Median Maintenance

The goal of this problem is to implement the "Median Maintenance" algorithm (covered in the Week 3 lecture on heap applications). The text file contains a list of the integers from 1 to 10000 in unsorted order; you should treat this as a stream of numbers, arriving one by one. Letting xi denote the ith number of the file, the kth median mk is defined as the median of the numbers x1,…,xk. (So, if k is odd, then mk is ((k+1)/2)th smallest number among x1,…,xk; if k is even, then mk is the (k/2)th smallest number among x1,…,xk.)

In the box below you should type the sum of these 10000 medians, modulo 10000 (i.e., only the last 4 digits).

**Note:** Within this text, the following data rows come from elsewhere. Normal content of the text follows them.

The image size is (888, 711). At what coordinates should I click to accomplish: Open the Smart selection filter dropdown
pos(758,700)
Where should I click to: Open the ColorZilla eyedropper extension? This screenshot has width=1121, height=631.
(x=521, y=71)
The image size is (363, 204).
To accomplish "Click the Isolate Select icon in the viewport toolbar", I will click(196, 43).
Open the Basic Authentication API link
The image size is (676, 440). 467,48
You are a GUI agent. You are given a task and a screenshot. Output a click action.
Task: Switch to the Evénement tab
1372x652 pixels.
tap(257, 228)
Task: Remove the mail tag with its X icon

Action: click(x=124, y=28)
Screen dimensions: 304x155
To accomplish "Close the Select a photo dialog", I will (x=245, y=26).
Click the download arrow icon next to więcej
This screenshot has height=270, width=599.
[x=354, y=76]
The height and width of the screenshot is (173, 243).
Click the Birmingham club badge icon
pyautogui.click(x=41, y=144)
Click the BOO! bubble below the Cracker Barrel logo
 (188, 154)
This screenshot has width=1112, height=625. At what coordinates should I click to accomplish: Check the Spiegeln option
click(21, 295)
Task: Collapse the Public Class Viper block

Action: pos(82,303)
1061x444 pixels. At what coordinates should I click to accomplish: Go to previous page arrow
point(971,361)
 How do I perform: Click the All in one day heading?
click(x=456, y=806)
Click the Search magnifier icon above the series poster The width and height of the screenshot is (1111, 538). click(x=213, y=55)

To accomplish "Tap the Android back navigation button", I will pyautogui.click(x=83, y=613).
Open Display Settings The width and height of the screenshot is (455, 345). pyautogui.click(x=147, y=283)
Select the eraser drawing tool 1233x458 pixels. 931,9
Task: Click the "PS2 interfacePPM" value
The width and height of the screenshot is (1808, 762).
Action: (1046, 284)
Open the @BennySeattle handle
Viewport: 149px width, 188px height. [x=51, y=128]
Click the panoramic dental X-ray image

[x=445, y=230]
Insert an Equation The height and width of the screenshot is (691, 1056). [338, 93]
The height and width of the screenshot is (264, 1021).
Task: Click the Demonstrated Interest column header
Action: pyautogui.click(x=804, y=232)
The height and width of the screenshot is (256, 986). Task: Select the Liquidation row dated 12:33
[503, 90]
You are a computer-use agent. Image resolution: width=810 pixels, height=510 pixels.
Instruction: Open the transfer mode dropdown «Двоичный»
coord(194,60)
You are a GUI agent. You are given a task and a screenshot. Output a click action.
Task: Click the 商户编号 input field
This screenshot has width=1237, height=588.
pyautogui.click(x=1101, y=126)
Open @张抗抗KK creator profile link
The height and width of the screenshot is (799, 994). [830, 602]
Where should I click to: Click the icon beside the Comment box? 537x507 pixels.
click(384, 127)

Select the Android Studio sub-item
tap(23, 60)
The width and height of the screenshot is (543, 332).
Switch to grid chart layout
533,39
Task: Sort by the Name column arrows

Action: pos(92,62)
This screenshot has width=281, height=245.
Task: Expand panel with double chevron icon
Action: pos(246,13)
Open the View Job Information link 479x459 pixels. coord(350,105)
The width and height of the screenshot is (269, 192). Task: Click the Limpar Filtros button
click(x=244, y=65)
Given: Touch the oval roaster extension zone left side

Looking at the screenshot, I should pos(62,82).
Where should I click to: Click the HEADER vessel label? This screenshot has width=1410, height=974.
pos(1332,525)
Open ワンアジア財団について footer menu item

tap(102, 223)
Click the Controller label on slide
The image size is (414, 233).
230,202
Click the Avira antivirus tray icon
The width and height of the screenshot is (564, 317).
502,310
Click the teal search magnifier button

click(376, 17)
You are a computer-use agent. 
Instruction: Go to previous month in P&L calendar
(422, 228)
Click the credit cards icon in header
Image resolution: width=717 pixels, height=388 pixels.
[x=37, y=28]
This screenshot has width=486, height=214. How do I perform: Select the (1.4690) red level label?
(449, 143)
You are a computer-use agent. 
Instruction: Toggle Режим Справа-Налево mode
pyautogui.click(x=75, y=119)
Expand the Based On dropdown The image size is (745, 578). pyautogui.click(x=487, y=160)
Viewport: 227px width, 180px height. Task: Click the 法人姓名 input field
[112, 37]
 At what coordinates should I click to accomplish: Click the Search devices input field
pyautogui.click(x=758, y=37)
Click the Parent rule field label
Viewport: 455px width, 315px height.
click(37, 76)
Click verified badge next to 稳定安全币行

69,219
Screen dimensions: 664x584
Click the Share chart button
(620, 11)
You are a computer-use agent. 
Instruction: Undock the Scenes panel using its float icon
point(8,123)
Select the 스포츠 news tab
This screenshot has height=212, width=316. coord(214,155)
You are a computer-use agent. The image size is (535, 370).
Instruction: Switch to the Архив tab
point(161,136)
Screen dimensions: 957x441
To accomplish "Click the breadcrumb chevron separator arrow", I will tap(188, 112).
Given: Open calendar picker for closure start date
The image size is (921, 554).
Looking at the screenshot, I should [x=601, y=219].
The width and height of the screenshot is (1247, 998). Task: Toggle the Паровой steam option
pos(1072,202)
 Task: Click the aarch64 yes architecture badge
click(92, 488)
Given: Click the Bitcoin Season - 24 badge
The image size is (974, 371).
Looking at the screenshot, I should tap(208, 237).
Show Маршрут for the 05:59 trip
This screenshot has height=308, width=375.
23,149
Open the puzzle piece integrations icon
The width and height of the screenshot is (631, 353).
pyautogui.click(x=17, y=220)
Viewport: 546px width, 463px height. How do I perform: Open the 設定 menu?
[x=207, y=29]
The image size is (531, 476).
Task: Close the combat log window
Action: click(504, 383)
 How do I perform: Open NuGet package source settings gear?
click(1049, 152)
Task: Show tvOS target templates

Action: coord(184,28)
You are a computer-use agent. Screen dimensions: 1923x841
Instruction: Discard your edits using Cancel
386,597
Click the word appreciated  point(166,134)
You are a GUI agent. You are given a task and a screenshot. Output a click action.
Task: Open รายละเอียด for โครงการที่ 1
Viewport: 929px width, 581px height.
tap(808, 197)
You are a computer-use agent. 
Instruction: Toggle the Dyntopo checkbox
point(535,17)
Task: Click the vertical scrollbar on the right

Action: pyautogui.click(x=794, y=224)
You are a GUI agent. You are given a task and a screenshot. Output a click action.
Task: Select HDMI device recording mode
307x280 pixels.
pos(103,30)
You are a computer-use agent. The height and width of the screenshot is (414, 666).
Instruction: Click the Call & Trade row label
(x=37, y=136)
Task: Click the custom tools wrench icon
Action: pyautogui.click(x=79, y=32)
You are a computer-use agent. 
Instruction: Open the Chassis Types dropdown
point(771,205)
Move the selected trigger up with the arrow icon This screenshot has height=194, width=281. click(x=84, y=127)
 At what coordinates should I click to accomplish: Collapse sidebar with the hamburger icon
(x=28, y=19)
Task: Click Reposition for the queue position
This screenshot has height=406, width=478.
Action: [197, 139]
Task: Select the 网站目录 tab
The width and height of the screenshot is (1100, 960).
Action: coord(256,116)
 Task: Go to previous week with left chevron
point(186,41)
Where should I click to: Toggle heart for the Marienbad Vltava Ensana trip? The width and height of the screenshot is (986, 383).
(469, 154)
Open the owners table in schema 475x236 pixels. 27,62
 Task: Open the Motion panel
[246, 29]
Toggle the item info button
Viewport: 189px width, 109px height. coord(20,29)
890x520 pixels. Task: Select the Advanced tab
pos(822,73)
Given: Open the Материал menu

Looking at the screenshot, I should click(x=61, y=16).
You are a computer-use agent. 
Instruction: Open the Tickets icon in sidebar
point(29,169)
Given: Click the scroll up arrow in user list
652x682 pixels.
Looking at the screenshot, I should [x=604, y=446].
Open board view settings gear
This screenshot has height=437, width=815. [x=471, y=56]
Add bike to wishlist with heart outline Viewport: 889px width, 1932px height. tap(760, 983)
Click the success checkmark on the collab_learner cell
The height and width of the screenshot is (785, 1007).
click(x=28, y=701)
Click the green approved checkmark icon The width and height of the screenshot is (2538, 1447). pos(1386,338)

That is, you should compute (m1+m2+m3+⋯+m10000)mod10000.

OPTIONAL EXERCISE: Compare the performance achieved by heap-based and search-tree-based implementations of the algorithm.


In [14]:
# heap structure. a binary tree where the key values of children is larger than the key value of the parent        
class myHeapArray(object):
    
    def __init__(self, minheap=True):        
        self.heap = []
        self.minheap = minheap
        
    def bubbleDown(self):
        
        n = len(self.heap)-1        
        p = 0
        
        while (2*p <= n):
            c1 = 2*p
               
            if 2*p + 1 <= n: 
                c2 = 2*p + 1
                # Second child exists
                
                cdt = (self.heap[c1] < self.heap[c2]) if self.minheap else (self.heap[c1] > self.heap[c2])
                if cdt:
                    c_val, c = (self.heap[c1], c1)
                else:
                    c_val, c = (self.heap[c2], c2)
            else:
                c_val, c = (self.heap[c1], c1)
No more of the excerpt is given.